Numerical calculation of high-order QED contributions to the electron anomalous magnetic moment

TL;DR

This paper introduces a numerical method for calculating high-order QED contributions to the electron's anomalous magnetic moment, utilizing divergence subtraction, GPU acceleration, and Monte Carlo integration, with results compared to known analytical values.

Contribution

The paper presents a novel numerical approach for high-order QED calculations, including divergence subtraction and GPU implementation, validated against analytical results.

Findings

Accurate numerical results for 2-loop, 3-loop, and 4-loop QED graphs without lepton loops.

Comparison of numerical results with known analytical values shows good agreement.

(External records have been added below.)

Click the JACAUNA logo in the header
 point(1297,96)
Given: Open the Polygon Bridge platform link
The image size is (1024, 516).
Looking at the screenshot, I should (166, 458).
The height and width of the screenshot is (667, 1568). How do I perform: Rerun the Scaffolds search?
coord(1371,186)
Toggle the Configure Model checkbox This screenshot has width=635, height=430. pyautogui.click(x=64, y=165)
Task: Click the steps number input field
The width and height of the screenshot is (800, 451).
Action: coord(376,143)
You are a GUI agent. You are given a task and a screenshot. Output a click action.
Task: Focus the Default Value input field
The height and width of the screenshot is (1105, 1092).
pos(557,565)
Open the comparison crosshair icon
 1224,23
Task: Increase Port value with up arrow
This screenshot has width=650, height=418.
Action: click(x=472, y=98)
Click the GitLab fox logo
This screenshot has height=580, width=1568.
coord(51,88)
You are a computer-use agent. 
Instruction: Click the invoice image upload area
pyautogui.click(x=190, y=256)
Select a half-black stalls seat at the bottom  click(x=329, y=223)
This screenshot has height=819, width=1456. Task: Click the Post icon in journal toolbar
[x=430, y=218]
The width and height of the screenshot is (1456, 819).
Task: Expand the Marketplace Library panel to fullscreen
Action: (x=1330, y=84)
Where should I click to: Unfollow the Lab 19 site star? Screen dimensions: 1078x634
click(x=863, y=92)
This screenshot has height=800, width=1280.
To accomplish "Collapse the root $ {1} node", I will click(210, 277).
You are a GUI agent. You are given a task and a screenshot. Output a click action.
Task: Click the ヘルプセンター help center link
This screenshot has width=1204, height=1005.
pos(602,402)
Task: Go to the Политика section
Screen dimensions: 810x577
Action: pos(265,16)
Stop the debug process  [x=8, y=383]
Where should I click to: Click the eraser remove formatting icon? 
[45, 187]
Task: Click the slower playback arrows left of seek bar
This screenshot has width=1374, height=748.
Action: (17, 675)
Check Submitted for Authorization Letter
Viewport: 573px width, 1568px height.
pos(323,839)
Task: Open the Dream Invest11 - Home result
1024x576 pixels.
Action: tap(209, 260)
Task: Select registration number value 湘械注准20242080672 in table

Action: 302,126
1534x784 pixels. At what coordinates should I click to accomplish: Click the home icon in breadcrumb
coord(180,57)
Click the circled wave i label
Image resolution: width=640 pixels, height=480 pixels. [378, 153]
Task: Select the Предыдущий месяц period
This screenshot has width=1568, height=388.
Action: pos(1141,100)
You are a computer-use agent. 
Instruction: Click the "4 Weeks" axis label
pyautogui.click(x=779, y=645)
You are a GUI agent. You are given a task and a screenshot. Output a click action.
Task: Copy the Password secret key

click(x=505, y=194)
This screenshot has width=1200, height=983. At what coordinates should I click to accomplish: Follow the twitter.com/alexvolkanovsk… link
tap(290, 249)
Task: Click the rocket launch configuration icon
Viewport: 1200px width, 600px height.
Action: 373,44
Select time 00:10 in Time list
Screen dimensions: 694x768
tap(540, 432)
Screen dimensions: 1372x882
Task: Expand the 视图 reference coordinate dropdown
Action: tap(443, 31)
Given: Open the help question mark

Demonstrated efficiency and precision of GPU-accelerated Monte Carlo integration for complex QED calculations.

Abstract

This paper describes a method of numerical evaluating high-order QED contributions to the electron anomalous magnetic moment. The method is based on subtraction of infrared and ultraviolet divergences in Feynman-parametric space before integration and on nonadaptive Monte Carlo integration that is founded on Hepp sectors. A realization of the method on the graphics accelerator NVidia Tesla K80 is described. A method of removing round-off errors that emerge due to numerical subtraction of divergences without losing calculation speed is presented. The results of applying the method to all 2-loop, 3-loop, 4-loop QED Feynman graphs without lepton loops are presented. A detailed comparison of the 2-loop and 3-loop results with known analytical ones is given in the paper. A comparison of the contributions of 6 gauge invariant 4-loop graph classes with known analytical values is presented. Moreover, the contributions of 78 sets of 4-loop graphs for comparison with the direct subtraction on the mass shell are presented. Also, the contributions of the 5-loop and 6-loop ladder graphs are given as well as a comparison of these results with known analytical ones. The behavior of the generated Monte Carlo samples is described in detail, a method of the error estimation is presented. A detailed information about the graphics processor performance on these computations and about the Monte Carlo convergence is given in the paper.